2. Now I need to think about my unit circle or special triangles.
* For $\sin(x) = \frac{\sqrt{3}}{2}$: I know that the sine of $60^\circ$ (which is $\frac{\pi}{3}$ radians) is $\frac{\sqrt{3}}{2}$. Also, sine is positive in the first and second quadrants. So, another angle is $180^\circ - 60^\circ = 120^\circ$ (which is $\pi - \frac{\pi}{3} = \frac{2\pi}{3}$ radians).

* For $\sin(x) = -\frac{\sqrt{3}}{2}$: Sine is negative in the third and fourth quadrants. The reference angle is still $60^\circ$ or $\frac{\pi}{3}$.
* In the third quadrant, it's $180^\circ + 60^\circ = 240^\circ$ (which is $\pi + \frac{\pi}{3} = \frac{4\pi}{3}$ radians).
* In the fourth quadrant, it's $360^\circ - 60^\circ = 300^\circ$ (which is $2\pi - \frac{\pi}{3} = \frac{5\pi}{3}$ radians).

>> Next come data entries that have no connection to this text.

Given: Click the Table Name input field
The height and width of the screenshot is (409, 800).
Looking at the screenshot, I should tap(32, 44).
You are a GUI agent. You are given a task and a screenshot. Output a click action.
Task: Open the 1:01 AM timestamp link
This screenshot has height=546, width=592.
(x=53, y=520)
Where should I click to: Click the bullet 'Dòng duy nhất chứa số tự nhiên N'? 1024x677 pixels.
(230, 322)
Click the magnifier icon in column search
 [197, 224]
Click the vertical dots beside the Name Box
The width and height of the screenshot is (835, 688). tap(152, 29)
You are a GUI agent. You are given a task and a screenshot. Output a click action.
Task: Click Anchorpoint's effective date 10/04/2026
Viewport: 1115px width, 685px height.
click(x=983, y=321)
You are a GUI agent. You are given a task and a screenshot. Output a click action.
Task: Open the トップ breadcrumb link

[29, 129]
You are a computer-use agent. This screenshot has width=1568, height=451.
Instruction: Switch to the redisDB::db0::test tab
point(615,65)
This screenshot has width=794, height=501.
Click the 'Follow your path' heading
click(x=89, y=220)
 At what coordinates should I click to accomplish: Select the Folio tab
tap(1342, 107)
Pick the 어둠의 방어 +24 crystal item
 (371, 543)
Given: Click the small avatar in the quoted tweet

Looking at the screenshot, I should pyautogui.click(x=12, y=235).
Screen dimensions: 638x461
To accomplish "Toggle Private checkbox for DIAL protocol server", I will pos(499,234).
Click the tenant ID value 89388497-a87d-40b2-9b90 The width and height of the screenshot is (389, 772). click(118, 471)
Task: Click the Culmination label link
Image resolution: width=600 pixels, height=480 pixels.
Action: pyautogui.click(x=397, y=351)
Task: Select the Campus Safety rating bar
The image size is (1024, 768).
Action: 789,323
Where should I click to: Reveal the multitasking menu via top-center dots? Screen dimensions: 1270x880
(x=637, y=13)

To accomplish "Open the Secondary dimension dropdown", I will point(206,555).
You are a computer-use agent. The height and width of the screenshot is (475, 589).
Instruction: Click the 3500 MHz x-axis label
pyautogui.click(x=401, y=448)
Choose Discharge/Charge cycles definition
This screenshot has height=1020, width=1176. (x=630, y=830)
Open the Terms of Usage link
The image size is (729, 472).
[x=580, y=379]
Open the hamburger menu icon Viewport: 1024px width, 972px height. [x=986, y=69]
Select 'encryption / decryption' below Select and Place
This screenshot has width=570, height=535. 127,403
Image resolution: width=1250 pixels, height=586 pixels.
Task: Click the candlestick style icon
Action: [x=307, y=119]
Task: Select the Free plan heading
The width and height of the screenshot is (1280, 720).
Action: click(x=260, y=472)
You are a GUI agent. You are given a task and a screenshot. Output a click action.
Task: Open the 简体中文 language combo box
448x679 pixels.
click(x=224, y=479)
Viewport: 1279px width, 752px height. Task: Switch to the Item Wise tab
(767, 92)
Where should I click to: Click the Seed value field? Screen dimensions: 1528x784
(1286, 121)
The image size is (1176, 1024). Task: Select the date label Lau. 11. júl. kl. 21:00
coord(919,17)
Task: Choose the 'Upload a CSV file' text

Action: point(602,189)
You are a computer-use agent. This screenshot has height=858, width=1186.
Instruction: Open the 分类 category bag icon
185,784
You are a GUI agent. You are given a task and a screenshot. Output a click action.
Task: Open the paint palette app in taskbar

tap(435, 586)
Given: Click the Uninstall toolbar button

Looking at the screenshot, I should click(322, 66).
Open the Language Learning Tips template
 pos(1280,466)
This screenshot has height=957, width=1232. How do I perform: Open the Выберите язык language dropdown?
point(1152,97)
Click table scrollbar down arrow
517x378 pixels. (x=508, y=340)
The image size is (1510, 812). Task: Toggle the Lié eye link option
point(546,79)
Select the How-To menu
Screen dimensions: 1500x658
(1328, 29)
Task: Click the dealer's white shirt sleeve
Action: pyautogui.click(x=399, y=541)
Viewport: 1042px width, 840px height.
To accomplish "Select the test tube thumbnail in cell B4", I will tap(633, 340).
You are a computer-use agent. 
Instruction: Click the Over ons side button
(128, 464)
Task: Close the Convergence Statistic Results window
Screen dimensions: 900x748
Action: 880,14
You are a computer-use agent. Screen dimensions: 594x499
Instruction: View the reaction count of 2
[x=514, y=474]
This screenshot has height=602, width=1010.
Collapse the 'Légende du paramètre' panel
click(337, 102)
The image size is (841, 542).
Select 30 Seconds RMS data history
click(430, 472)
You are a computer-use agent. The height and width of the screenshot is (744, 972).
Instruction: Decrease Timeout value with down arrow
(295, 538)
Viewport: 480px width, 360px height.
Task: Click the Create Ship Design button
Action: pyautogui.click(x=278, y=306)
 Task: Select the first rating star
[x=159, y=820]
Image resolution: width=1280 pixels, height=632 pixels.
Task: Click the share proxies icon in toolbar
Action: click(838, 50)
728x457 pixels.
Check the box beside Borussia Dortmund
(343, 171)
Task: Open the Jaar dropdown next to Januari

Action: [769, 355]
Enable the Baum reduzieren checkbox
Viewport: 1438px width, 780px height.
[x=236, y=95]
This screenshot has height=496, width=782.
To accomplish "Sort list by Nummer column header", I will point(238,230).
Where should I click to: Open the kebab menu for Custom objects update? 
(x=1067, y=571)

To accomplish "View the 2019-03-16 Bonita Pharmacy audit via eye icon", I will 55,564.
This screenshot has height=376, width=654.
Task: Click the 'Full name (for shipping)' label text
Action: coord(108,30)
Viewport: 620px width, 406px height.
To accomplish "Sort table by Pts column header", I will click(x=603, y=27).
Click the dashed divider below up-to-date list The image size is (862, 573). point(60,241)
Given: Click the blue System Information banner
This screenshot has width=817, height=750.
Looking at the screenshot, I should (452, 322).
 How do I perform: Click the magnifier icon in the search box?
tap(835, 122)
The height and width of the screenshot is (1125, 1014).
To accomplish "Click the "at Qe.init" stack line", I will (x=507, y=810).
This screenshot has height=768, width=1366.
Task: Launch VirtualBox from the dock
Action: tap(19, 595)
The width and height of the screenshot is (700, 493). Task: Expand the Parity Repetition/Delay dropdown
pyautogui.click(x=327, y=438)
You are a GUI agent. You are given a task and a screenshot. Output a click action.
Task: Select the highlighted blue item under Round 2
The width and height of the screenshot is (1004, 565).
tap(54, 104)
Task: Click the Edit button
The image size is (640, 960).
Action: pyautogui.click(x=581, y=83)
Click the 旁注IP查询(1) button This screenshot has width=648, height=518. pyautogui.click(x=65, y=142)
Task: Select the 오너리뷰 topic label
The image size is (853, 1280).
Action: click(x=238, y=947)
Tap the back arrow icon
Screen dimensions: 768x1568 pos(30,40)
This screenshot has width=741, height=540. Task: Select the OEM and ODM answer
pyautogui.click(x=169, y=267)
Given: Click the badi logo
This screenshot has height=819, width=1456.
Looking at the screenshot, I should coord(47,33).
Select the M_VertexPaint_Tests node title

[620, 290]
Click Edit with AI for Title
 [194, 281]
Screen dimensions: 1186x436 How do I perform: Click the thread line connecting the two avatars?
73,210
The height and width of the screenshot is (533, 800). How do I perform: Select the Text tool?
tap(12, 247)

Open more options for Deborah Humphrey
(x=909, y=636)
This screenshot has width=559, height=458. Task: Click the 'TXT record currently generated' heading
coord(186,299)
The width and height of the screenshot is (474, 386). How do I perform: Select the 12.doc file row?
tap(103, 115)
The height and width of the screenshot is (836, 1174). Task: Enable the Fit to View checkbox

3. So, the solutions in the interval $[0, 2\pi)$ are $\frac{\pi}{3}, \frac{2\pi}{3}, \frac{4\pi}{3}, \frac{5\pi}{3}$. These are all the angles within one full circle.

4. To find all the exact solutions, I just remember that the sine function repeats every $2\pi$ radians. But look closely! The angles $\frac{\pi}{3}$ and $\frac{4\pi}{3}$ are exactly $\pi$ radians apart, and $\frac{2\pi}{3}$ and $\frac{5\pi}{3}$ are also $\pi$ radians apart. This means the solutions repeat every $\pi$ radians, not just $2\pi$!
So, I can write the general solutions as:
$x = \frac{\pi}{3} + \pi n$ (this covers $\frac{\pi}{3}, \frac{4\pi}{3}$, etc.)
$x = \frac{2\pi}{3} + \pi n$ (this covers $\frac{2\pi}{3}, \frac{5\pi}{3}$, etc.)
where $n$ can be any whole number (like $0, 1, 2, -1, -2$, and so on).